START Provided material

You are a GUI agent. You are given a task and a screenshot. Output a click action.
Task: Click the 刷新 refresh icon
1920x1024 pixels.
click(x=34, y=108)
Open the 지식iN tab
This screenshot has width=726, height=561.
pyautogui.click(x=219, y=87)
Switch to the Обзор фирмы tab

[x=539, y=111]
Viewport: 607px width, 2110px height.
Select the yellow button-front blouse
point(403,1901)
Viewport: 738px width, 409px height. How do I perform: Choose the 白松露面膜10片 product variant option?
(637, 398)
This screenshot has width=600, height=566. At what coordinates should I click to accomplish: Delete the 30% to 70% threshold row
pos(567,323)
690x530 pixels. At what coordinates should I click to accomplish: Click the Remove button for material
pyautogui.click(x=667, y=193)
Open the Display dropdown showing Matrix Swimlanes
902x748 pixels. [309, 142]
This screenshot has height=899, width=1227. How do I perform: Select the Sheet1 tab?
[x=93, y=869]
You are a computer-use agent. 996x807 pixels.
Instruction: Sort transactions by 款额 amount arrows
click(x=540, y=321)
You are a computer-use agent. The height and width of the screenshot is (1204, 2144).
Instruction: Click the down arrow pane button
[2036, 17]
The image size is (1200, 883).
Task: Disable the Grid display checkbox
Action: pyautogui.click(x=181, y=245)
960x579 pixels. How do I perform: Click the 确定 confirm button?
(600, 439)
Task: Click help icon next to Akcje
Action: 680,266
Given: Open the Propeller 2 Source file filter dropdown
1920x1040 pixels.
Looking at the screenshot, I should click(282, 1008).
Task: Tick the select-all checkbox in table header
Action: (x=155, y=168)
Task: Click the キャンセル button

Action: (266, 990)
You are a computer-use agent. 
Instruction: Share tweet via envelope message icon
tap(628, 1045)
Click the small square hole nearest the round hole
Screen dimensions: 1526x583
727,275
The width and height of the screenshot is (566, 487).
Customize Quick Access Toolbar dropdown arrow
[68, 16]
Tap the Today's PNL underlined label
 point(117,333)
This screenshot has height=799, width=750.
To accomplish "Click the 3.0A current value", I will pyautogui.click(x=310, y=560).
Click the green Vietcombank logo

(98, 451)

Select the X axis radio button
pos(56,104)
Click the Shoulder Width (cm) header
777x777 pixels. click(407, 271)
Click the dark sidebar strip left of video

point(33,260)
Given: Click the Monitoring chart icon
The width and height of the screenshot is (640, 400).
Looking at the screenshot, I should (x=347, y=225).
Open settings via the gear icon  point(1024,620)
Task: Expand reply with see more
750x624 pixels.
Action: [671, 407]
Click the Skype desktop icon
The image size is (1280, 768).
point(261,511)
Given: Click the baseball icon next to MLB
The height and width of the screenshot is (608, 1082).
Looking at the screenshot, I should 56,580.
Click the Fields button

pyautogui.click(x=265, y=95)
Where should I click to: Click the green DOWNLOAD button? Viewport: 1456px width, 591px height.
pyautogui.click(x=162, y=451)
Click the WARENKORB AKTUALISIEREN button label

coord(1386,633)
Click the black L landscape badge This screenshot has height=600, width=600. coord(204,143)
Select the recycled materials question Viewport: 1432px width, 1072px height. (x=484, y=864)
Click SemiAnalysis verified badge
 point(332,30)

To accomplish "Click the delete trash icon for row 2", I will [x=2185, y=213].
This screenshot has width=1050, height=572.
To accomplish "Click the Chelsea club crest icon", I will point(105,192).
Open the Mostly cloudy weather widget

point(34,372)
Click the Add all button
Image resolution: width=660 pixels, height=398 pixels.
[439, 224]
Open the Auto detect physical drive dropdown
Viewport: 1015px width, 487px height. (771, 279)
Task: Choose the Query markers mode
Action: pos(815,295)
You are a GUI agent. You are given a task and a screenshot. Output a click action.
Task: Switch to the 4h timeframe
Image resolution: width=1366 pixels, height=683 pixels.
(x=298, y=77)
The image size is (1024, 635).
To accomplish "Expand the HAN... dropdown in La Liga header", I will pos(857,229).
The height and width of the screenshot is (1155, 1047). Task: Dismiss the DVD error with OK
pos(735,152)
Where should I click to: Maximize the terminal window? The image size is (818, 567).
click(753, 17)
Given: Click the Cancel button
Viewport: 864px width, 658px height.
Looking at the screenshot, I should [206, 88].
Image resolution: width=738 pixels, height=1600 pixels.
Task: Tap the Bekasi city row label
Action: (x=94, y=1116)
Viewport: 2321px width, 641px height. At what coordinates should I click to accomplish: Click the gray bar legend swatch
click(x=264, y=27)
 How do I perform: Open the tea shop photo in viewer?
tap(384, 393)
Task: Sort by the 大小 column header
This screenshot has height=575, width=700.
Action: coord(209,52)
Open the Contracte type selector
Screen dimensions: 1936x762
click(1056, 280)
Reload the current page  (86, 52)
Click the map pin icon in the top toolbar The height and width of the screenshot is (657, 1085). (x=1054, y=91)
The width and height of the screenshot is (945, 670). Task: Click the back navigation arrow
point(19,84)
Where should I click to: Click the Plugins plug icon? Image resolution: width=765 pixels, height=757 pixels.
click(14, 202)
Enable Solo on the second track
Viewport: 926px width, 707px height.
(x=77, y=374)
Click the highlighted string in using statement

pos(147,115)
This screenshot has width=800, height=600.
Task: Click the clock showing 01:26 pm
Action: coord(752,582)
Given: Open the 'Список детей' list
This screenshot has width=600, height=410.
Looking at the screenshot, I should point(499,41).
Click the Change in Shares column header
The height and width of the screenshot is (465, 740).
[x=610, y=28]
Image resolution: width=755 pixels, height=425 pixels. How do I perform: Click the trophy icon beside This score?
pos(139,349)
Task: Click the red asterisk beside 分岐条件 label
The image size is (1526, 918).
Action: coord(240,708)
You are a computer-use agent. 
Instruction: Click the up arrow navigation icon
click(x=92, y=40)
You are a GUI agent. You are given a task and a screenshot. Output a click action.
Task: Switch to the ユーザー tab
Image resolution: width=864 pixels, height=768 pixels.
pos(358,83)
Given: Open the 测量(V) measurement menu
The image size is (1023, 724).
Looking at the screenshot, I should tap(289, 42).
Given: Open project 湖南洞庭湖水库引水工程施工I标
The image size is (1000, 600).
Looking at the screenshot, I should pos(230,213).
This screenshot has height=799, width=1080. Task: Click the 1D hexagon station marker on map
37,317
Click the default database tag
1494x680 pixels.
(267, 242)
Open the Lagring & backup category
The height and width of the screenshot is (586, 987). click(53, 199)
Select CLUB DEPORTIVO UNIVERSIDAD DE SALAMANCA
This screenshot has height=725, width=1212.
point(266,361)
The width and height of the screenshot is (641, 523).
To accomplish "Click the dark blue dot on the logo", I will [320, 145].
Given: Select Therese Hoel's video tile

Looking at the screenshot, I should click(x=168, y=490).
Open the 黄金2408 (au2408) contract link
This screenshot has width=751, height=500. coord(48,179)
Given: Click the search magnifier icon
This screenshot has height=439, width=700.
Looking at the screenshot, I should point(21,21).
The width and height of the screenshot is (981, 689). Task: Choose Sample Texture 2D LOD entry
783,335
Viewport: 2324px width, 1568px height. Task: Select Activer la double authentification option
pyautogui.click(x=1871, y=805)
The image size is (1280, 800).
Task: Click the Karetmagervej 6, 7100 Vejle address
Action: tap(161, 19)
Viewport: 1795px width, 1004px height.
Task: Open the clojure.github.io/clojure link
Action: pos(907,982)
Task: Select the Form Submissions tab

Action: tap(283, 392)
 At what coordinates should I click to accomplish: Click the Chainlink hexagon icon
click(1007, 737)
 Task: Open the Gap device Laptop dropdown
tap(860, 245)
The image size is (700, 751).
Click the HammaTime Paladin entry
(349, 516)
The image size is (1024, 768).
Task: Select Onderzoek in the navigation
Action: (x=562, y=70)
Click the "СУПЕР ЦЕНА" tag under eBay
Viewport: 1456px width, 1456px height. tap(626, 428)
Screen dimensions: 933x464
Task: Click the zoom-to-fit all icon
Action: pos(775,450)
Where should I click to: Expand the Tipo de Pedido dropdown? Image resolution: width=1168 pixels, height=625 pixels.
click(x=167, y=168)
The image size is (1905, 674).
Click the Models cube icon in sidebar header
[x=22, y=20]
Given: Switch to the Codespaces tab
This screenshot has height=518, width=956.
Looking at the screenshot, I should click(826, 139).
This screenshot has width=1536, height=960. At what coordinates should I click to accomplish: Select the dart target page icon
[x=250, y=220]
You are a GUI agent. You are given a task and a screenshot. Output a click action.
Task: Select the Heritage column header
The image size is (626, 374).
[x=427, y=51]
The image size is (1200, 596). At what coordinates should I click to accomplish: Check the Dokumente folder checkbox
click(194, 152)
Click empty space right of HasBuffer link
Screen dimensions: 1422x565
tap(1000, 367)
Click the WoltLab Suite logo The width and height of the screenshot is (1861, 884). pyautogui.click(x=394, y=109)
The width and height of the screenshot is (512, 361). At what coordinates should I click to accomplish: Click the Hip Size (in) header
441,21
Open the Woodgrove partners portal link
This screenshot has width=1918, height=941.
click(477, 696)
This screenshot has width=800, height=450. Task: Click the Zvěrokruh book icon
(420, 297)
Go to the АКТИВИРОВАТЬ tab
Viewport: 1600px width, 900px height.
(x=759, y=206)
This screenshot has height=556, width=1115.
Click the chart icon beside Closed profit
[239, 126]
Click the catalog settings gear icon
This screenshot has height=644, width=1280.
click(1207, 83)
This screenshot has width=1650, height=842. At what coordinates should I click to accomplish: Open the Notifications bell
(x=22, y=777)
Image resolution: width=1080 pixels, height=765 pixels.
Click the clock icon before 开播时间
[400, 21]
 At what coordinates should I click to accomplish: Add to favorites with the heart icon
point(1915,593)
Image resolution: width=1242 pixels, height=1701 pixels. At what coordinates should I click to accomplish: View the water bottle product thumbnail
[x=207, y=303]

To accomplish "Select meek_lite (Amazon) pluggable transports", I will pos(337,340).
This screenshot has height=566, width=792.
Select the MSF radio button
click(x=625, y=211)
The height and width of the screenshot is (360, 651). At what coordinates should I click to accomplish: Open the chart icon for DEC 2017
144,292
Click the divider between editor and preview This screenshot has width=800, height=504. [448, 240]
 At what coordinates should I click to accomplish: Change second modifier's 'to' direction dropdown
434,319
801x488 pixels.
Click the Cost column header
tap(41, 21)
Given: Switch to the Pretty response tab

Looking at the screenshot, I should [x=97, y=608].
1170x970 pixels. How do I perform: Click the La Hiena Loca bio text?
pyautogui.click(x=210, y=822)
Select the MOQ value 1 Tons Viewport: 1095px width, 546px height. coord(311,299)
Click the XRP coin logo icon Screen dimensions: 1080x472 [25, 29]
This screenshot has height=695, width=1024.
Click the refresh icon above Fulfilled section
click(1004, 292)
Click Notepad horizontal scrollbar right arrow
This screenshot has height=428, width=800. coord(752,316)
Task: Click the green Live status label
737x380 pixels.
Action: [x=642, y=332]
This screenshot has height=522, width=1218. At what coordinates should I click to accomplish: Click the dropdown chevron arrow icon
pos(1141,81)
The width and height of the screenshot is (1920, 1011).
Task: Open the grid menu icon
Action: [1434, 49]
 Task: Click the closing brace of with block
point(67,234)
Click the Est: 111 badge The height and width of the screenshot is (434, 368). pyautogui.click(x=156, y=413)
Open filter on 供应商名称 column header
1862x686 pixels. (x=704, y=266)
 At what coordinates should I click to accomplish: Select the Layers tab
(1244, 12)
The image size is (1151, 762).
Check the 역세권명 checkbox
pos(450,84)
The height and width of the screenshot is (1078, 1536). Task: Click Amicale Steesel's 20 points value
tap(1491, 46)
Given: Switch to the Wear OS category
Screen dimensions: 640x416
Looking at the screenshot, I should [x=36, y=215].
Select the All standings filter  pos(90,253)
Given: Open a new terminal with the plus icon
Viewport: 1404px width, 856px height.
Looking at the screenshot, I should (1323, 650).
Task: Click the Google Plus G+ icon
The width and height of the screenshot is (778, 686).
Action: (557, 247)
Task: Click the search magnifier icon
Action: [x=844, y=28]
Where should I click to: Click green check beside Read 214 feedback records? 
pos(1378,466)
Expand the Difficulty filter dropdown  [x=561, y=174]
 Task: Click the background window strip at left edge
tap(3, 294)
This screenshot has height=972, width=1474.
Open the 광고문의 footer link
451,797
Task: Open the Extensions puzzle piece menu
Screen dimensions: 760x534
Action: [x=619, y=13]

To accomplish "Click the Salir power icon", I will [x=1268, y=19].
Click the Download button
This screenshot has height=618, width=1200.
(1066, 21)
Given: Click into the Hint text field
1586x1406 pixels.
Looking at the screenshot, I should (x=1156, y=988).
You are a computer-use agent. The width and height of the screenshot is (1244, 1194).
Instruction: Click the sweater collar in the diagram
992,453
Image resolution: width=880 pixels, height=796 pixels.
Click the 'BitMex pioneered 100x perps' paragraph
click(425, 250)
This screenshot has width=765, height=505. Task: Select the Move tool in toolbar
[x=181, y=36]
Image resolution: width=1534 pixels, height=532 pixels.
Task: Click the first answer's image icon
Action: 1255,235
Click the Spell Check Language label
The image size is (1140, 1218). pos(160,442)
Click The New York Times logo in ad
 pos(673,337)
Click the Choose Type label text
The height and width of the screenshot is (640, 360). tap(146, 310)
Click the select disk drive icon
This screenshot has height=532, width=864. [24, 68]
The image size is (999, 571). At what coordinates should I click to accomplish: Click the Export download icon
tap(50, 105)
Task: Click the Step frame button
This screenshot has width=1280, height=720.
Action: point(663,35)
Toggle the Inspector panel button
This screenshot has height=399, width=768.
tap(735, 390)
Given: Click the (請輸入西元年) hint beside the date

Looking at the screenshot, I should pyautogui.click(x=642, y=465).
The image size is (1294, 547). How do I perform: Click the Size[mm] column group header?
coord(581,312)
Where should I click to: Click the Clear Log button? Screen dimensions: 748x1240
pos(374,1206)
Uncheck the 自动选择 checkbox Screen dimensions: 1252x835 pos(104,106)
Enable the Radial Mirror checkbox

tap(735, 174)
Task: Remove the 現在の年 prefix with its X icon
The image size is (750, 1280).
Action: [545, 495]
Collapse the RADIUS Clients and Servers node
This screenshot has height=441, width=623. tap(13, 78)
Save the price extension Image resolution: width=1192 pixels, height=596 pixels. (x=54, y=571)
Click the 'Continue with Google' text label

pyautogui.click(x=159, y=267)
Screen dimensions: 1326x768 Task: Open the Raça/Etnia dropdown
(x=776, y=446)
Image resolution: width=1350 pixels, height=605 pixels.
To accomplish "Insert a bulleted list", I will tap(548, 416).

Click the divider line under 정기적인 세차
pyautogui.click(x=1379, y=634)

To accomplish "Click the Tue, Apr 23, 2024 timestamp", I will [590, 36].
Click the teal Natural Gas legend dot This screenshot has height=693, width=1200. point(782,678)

END Provided material

--- Work order ---
Would you print, exactly as written, every line above from the one holding "tag under eBay" through the one holding "Task: Select the Heritage column header", with both included and no other lines?

--- Response below ---
Click the "СУПЕР ЦЕНА" tag under eBay
Viewport: 1456px width, 1456px height. tap(626, 428)
Screen dimensions: 933x464
Task: Click the zoom-to-fit all icon
Action: pos(775,450)
Where should I click to: Expand the Tipo de Pedido dropdown? Image resolution: width=1168 pixels, height=625 pixels.
click(x=167, y=168)
The image size is (1905, 674).
Click the Models cube icon in sidebar header
[x=22, y=20]
Given: Switch to the Codespaces tab
This screenshot has height=518, width=956.
Looking at the screenshot, I should click(826, 139).
This screenshot has width=1536, height=960. At what coordinates should I click to accomplish: Select the dart target page icon
[x=250, y=220]
You are a GUI agent. You are given a task and a screenshot. Output a click action.
Task: Select the Heritage column header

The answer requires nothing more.